El actual Miravalles fue un emprendimiento familiar desde su origen. Aquí, siete hermanos se turnaban durante día y noche para mantener abierto las veinticuatro horas un local que daba de tomar bebidas de todo tipo, principalmente infusiones a base de leche como los típicos submarinos o café con leche, a los viajeros de la ciudad, en una cuadra caracterizada en esos años por la presencia de confiterías en las plantas bajas con sus hoteles en las partes superiores. “En esa época había 14 trenes. Toda la cuadra era gastronómica acá. Esto estaba abierto las 24 horas porque estaba mi abuelo con los hermanos entonces se iban turnando”.

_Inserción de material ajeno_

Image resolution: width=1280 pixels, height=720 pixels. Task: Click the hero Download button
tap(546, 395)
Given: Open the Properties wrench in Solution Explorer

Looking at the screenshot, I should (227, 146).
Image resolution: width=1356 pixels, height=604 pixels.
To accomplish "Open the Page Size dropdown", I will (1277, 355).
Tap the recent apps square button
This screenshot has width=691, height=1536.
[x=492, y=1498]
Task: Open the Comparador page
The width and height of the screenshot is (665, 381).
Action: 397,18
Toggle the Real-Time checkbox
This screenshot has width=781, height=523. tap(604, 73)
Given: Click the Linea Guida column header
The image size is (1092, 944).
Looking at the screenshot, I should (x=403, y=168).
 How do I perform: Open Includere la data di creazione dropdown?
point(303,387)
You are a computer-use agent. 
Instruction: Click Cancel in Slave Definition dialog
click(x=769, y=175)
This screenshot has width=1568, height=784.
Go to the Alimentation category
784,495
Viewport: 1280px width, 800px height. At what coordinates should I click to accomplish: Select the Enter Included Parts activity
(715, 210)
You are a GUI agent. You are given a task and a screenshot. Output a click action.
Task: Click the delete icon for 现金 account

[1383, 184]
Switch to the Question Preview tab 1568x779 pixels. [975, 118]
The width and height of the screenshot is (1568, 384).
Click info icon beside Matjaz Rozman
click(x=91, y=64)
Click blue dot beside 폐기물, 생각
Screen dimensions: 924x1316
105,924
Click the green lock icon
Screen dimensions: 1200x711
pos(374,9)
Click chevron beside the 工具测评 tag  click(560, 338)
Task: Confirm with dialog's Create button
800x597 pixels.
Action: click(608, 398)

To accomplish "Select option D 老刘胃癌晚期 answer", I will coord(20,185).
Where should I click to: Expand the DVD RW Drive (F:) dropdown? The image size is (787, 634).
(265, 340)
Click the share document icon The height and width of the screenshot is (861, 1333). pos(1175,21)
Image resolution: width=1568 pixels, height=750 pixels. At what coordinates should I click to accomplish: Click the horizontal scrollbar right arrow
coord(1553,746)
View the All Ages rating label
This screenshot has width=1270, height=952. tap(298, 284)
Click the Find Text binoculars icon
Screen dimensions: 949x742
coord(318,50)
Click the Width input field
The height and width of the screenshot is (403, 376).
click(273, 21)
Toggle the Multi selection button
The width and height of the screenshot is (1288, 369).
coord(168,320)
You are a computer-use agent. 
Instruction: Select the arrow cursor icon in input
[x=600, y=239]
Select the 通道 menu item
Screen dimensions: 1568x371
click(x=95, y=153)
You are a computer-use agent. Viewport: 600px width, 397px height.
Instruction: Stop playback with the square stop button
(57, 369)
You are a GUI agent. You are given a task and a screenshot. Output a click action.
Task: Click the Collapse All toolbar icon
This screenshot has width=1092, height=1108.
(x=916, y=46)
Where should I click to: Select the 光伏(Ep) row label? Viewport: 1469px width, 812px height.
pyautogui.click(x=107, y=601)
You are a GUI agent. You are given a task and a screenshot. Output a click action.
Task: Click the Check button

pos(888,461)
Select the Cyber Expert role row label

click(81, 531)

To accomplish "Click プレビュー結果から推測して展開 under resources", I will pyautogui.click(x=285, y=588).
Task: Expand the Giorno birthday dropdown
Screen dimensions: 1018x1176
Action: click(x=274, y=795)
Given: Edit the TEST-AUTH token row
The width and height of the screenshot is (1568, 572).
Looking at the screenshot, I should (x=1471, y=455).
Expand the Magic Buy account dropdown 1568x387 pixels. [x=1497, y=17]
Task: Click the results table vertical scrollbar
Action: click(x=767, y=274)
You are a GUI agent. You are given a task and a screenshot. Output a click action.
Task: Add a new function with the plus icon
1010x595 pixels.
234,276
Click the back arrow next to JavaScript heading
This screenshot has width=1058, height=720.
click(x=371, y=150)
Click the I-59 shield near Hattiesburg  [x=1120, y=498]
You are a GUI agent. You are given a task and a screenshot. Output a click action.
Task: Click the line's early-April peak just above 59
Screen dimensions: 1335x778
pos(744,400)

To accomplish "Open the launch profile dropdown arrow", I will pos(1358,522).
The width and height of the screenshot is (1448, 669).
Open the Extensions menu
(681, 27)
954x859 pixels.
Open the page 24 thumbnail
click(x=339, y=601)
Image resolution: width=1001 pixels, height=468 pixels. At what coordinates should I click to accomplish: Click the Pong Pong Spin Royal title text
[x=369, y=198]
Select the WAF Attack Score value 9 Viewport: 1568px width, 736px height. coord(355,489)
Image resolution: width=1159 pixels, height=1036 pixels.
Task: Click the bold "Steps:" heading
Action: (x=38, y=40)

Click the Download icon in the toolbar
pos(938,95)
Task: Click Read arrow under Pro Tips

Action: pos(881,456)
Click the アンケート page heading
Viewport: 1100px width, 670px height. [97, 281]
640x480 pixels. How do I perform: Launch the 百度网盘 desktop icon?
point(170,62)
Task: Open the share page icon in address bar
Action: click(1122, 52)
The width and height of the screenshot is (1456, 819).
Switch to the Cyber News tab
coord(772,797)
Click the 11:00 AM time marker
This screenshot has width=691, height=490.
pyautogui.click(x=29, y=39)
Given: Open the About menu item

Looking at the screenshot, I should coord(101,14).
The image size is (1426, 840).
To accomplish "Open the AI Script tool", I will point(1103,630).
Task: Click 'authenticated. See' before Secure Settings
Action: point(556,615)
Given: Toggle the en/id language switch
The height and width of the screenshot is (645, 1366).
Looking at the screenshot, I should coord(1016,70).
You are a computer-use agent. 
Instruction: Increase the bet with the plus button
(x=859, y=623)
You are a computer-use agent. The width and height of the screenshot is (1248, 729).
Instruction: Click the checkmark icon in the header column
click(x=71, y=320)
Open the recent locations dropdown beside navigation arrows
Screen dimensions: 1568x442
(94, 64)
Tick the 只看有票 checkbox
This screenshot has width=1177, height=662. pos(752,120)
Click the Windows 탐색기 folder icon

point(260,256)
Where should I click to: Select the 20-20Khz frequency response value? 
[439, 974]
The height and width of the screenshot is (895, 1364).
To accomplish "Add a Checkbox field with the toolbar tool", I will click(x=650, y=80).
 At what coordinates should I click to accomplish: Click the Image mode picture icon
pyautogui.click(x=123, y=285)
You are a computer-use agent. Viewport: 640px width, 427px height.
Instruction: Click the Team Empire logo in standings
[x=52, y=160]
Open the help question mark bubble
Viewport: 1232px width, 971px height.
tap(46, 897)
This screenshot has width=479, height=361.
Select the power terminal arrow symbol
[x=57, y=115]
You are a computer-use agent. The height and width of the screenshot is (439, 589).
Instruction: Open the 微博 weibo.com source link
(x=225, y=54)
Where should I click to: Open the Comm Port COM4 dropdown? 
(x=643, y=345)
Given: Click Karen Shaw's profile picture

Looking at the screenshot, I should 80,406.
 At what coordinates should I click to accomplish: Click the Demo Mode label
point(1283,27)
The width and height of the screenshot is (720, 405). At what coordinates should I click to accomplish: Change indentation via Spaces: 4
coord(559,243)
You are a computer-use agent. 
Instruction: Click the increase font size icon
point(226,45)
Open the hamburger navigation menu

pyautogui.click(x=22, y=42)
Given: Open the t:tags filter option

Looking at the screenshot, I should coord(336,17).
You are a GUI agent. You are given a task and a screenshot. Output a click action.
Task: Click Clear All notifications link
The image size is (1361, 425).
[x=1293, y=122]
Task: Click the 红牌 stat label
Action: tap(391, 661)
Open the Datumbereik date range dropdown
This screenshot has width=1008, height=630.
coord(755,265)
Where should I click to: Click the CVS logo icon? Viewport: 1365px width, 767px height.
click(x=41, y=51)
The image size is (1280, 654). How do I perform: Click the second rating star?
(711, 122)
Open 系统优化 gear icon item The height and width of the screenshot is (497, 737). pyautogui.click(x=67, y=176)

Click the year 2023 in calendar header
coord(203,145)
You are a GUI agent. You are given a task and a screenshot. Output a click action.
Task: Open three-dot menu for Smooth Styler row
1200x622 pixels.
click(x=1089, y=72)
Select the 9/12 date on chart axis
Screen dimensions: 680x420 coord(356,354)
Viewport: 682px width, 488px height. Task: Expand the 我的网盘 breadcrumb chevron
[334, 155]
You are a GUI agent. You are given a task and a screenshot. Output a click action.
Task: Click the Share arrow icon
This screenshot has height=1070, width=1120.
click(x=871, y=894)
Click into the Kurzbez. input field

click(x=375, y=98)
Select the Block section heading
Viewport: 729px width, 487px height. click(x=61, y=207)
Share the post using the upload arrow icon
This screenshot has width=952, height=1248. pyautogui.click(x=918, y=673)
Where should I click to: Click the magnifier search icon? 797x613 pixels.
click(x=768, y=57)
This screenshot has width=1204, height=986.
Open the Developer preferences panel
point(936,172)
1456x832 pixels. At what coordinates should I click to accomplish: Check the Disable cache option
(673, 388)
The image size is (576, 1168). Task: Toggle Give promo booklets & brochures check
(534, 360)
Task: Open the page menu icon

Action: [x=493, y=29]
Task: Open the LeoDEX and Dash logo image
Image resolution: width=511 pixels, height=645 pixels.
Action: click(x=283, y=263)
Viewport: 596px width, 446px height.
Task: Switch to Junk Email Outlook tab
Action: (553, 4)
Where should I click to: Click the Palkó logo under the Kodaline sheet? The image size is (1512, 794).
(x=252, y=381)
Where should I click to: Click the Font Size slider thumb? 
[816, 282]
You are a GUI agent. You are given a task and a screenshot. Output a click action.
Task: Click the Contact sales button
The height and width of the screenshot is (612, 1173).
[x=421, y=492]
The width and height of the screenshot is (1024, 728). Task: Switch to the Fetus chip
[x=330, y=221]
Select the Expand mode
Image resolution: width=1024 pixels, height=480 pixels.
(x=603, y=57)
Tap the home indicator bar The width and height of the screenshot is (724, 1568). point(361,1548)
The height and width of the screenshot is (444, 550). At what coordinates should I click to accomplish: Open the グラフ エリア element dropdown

En el Miravalles la comida fue desde los inicios más bien un extra, no el centro de la experiencia. Siempre embanderados en la simplicidad, nunca se ofreció más que facturas, algunos sándwiches de fiambre y milanesas; y picadas para acompañar. 

Hoy lo más característico, y por lo que la gran mayoría de los clientes acuden por primera vez, es el sandwich de matambre arrollado, que con algunas empanadas caseras y tablas de picadas con escabeches, completan el menú: “El de afuera, el que viene de afuera viene a probar el sándwich de matambre y otros por el vermú, me piden que le cuente el secreto del vermú”. 

Nunca hubo platos más elaborados debido a la imposibilidad física por las dimensiones del espacio de producción, que todavía atesora reliquias, como una vieja cocina de los años ’30. Es un lugar con mística. Al que por ejemplo, se le escribieron canciones. La banda local, Luceros el Ojo Daltónico, le dedicó “la mesita del Miravalles” y Alelandro también me agregó a Los Visconti, que nombran al bar: /“desde Villa Mitre hasta el Miravalles” / en una canción dedicada a Bahía.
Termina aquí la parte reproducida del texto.